Wouldn't mind but two months later we took the decision to move the child to a school closer to home


----------



## Sumatra (23 Apr 2009)

Bubbly, very frustrating being on BOM and realising this is a complete waste of money and such a valuable resource could be diverted elsewhere. If as a BOM you had the same money available to you, you could build the classroom and still have money to fund a SNA etc. 

Brian, missed the program but as you say it was before the budget. They knew they were paying way over the odds yet as far as I know there was no effort made to reduce the expenditure or if they were contractually bound to present schemes to make sure a new facility was in place for a more cost effective use of tax payers money. Instead it seems it was easier to shred other aspects of the education system to bits.


----------



## baldyman27 (23 Apr 2009)

We used to do a lot of groundworks for prefabs in schools and the cost of them was ridiculous. The principals used to tell me that their hands were tied as they only had so much of a budget every year. In one school the head told me that they had priced a new building but couldn't secure funding even though 3 years of renting the prefab aswell as paying for the groundworks,  etc. would have paid for the building. A ridiculous situation.


----------



## Bubbly Scot (23 Apr 2009)

Sumatra said:


> Bubbly, very frustrating being on BOM and realising this is a complete waste of money and such a valuable resource could be diverted elsewhere. If as a BOM you had the same money available to you, you could build the classroom and still have money to fund a SNA etc.

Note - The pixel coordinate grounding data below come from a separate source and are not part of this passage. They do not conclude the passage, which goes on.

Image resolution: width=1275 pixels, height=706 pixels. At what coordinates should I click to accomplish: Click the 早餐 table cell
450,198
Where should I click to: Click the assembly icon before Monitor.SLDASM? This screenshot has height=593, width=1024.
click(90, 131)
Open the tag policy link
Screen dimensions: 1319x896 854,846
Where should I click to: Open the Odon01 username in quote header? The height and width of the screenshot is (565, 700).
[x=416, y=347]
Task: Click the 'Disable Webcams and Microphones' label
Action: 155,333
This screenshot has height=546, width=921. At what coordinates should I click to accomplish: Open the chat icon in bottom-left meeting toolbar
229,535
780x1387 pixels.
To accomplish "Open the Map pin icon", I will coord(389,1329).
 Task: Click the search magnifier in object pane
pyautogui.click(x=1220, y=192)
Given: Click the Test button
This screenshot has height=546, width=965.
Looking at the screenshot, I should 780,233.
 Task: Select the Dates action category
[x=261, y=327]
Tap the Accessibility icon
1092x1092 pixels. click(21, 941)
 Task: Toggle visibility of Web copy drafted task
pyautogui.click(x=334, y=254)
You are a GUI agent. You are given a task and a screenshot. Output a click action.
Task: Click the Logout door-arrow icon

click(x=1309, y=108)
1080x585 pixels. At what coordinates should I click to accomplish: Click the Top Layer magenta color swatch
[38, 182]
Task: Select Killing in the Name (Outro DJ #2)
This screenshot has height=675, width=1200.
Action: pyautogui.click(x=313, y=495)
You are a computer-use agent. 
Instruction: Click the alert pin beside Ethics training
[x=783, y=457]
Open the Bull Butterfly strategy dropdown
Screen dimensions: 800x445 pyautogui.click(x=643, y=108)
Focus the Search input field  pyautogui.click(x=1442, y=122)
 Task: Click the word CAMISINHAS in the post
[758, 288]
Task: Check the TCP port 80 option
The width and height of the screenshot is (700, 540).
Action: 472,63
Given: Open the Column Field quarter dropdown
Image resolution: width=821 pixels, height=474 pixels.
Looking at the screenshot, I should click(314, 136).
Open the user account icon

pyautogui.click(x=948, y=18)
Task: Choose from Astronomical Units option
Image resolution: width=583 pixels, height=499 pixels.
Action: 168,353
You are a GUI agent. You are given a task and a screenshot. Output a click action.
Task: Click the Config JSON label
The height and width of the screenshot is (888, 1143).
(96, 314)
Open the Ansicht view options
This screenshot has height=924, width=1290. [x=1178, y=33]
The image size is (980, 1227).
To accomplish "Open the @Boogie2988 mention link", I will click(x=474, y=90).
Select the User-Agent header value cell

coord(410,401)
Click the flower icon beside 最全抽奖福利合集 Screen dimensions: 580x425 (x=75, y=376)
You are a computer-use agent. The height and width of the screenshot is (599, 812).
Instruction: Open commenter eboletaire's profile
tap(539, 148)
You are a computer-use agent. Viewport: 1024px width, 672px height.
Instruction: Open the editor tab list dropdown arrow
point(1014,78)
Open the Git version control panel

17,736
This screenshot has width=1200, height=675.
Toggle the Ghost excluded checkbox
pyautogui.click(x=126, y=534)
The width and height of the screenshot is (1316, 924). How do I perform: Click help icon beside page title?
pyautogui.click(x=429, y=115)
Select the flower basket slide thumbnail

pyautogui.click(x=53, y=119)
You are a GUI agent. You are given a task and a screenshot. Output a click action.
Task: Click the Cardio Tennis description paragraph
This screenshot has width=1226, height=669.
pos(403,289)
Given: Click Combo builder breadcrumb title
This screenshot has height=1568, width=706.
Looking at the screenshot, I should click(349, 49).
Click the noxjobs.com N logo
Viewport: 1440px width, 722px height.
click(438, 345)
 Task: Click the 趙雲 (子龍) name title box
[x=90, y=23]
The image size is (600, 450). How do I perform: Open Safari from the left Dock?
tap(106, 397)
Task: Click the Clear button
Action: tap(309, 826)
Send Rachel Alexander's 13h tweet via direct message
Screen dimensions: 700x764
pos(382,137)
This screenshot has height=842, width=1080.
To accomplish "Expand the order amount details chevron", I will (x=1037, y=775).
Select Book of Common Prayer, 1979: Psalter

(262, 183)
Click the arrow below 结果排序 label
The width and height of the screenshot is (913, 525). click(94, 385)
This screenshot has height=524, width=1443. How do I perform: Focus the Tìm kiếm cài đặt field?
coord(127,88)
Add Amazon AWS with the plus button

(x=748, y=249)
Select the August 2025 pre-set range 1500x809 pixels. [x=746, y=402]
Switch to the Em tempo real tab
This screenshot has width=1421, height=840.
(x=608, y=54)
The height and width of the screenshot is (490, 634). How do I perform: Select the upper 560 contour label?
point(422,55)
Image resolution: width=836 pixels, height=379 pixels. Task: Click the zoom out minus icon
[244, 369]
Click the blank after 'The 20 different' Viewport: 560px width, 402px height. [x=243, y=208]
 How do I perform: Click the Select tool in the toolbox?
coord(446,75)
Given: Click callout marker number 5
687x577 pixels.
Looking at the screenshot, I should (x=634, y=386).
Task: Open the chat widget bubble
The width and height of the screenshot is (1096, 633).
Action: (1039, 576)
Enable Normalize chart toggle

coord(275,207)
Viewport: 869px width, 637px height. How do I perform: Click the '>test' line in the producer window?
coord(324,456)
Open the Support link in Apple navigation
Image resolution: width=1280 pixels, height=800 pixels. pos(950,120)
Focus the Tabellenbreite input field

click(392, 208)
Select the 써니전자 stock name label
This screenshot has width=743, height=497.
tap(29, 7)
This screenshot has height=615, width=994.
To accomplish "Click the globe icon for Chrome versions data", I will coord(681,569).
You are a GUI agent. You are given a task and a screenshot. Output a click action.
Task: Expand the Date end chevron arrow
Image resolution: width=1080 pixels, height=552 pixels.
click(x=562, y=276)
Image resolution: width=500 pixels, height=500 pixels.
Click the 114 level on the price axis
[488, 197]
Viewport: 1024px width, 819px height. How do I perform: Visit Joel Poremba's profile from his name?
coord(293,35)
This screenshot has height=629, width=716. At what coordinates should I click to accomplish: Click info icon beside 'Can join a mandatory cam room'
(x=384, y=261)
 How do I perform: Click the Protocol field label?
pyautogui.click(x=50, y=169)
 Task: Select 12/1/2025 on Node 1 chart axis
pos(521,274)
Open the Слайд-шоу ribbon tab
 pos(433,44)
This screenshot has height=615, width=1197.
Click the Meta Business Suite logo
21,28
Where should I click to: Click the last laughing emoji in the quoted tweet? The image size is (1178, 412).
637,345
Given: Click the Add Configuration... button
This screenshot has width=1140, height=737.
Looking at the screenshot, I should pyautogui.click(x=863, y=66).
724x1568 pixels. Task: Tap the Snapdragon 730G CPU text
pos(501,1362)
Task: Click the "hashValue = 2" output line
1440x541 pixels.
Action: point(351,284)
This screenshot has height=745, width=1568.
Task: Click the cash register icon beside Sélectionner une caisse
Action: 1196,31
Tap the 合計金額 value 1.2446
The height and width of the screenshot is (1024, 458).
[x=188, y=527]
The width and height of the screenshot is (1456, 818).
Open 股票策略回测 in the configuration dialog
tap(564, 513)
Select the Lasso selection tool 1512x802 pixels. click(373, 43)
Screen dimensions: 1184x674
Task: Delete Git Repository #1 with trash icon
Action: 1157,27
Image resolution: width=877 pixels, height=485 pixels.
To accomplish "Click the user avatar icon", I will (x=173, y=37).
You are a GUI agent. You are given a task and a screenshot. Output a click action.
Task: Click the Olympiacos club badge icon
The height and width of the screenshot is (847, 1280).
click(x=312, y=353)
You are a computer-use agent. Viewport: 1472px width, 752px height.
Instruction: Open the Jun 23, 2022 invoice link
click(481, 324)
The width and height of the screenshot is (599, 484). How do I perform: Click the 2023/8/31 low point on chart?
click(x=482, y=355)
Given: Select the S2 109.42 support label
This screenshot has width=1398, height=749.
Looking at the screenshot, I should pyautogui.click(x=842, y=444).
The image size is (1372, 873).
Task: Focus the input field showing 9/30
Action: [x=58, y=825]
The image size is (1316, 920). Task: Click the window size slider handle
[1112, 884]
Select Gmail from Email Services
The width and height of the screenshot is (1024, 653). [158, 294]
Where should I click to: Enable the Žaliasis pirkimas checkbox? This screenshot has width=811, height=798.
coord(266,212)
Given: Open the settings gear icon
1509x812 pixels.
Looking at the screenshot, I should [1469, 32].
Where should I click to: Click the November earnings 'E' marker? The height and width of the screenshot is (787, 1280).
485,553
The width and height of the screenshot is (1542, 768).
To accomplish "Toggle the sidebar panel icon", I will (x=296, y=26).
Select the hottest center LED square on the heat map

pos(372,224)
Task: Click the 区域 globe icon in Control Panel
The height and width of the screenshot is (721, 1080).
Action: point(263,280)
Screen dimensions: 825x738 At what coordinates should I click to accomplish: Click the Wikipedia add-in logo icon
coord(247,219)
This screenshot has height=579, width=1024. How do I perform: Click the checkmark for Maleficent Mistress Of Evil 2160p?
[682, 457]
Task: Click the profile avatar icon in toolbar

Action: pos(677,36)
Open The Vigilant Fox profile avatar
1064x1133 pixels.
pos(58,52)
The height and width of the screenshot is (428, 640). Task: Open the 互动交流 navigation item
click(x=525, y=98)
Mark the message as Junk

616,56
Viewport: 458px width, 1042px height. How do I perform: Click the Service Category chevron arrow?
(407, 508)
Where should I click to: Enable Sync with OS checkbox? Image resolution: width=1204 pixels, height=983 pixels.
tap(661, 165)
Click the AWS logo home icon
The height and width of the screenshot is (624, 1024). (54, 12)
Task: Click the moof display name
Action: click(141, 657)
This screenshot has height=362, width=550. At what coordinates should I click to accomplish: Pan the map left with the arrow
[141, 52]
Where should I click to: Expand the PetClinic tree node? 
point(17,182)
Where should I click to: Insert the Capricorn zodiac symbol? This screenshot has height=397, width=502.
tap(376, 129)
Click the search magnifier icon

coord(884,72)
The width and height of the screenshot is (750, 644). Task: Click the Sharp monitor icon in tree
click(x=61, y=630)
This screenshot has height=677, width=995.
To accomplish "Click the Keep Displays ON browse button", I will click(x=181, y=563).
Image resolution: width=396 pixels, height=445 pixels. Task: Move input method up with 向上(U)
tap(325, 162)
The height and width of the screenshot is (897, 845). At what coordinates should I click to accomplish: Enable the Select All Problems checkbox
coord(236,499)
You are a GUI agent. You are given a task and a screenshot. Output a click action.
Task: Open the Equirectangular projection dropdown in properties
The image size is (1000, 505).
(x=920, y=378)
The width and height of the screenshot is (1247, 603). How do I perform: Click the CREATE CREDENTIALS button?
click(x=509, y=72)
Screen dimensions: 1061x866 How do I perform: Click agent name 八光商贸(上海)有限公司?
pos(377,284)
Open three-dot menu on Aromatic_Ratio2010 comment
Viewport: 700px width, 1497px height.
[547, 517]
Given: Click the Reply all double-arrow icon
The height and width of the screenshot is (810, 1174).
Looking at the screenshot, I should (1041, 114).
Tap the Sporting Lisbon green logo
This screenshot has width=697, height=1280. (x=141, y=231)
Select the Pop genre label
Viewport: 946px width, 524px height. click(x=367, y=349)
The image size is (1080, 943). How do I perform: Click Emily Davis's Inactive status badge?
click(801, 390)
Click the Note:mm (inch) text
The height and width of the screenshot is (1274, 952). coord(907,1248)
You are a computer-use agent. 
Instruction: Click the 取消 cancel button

Don't get me started on the SNA fiasco! Sadly, by changing schools I had to resign from the BOM. My year and bit taught me a lot I didn't know about funding and politics and I recall being more frustrated than anything else.

All that aside though, I did enjoy supervising the refurb, it was along the lines of what I was doing for a living anyway.


----------



## Sumatra (29 Apr 2009)

*Primary school prefabs*

Excellent report by Colin Gleeson in the ST 26.04.09.

800 Irish Primary schools are teaching pupils in 1,885 prefabs.

Just 5 companies have 40% of the contracts (Roankabin 224 prefabs, Extraspace 166, Maccomm/McEvoy Arben systems 148, Instaspace 138 and Masterkabin 114).

One school in Cork rents 29 prefabs and has paid €3 million in rent over 10 years.  

In the article it surprised me that the minister said he has already started a review and is meeting suppliers to negotiate cost reductions. 

Wouldn't renegotiating current rents and moving away from prefabs by constructing classrooms be a better solution and one that is both in the children's and the tax payers best interests ?


----------